Plavix, sold by Sanofi-Aventis and Bristol-Myers Squibb Co., has proven able in earlier trials to help prevent second heart attacks, Strokes and death among patients who had suffered less-serious heart attacks.

“The new trials were meant to show Plavix can also keep the artery open and cut risk of another heart attack in people with large heart attacks, and they did so convincingly,” said Dr. Marc Sabatine, lead researcher of the study sponsored by the two drug makers.

Sabatine’s trial involved nearly 3,500 men and women all of whom were treated within 12 hours of reaching the hospital with severe heart attacks caused by complete blockages of a coronary artery.

“About one third of heart attacks are caused by such complete blockages of a coronary artery,” said Sabatine, a physician at Brigham and Women’s Hospital in Boston.

He presented his findings on Plavix - which has annual sales of more than $5 billion - at the scientific meeting of the American College of Cardiology in Orlando, Fla., on Wednesday. The study will also appear in the New England Journal of Medicine.

All patients received standard drugs, including “clot-busters” such as Genentech Inc.‘s TNKase, as well as two treatments that prevent new clots: aspirin and heparin. Aspirin works by stopping blood cells called platelets from clumping. Heparin works through another mechanism.

Roughly half also receiving daily doses of Plavix, whose chemical name is clopidogrel, while the others got a placebo.

Within about a week after entering the hospital, all patients had been scheduled for an angiogram - an X-Ray of the affected coronary artery - to see if it remained clear after drug treatment.

By the time of their planned angiograms, almost 22 percent of those taking placebo plus standard drug treatment continued to have a clogged artery, died or suffered a second heart attack - compared with only 15 percent in the Plavix group.

“That means that those taking Plavix had a 36 percent reduced chance of these negative outcomes as those taking placebos,” said Sabatine, who has received lecture fees and other remuneration from Sanofi and Bristol-Myers.

Moreover, Sabatine said those taking Plavix had neither overall increased bleeding nor a greater incidence of serious brain hemorrhages, compared with those taking placebos.

“By contrast, other types of potent anti-platelet drugs have been shown in different trials to double the risk of bleeding and brain hemorrhage,” he said.

In a separate editorial in the Journal, doctors Richard Lange and David Hillis concluded that for patients receiving clot-busting therapy a combination of Plavix and aspirin “appears, in fact, to be effective and safe.”

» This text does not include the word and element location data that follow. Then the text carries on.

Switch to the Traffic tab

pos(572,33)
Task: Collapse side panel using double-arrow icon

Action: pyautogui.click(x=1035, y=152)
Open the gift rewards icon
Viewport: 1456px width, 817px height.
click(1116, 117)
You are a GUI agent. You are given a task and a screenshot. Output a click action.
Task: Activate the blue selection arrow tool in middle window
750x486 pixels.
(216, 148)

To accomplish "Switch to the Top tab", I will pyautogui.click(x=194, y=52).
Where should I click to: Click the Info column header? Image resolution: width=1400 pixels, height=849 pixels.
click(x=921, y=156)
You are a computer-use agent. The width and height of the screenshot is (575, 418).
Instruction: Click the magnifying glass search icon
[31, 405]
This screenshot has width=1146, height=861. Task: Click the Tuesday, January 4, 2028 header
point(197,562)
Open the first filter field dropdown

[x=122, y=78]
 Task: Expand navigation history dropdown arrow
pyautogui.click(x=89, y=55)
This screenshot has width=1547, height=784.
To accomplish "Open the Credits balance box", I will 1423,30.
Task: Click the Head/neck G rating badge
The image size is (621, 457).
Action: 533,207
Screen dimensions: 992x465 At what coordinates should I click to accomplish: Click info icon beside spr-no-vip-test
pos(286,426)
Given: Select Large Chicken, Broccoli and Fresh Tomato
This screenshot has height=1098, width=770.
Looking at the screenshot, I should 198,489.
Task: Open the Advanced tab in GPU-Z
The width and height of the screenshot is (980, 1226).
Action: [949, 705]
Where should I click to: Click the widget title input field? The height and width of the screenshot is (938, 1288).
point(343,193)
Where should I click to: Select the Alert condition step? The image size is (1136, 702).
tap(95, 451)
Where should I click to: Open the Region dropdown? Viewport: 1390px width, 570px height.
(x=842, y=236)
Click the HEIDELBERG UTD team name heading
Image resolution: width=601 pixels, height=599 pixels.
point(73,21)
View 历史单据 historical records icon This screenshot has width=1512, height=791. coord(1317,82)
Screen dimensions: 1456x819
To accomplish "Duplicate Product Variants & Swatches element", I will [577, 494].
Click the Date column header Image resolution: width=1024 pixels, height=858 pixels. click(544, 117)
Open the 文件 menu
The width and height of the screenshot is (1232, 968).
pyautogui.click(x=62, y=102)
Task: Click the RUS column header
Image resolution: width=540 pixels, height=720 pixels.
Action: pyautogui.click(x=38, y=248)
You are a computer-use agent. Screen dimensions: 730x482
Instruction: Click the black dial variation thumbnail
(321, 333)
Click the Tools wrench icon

They said Plavix being easier to administer and less expensive than other common treatments, “further adds to its attractiveness” in patients receiving clot-busting therapy.

Favorable results from a large similar Plavix trial conducted in China, called COMMIT, were also presented on Wednesday at the cardiology meeting.

That trial involved 46,000 people who were treated for severe heart attacks within 24 hours with standard drugs, but about half the patients did not have access to expensive clot-busters, Sabatine said.

Patients taking Plavix had significantly fewer incidents of a second hard attack or Stroke within a month of hospitalization, researchers said.

“Plavix is the first drug in 12 years to show a clear survival benefit in patients with big heart attacks, and could therefore become a standard of care for these patients,” Sabatine said.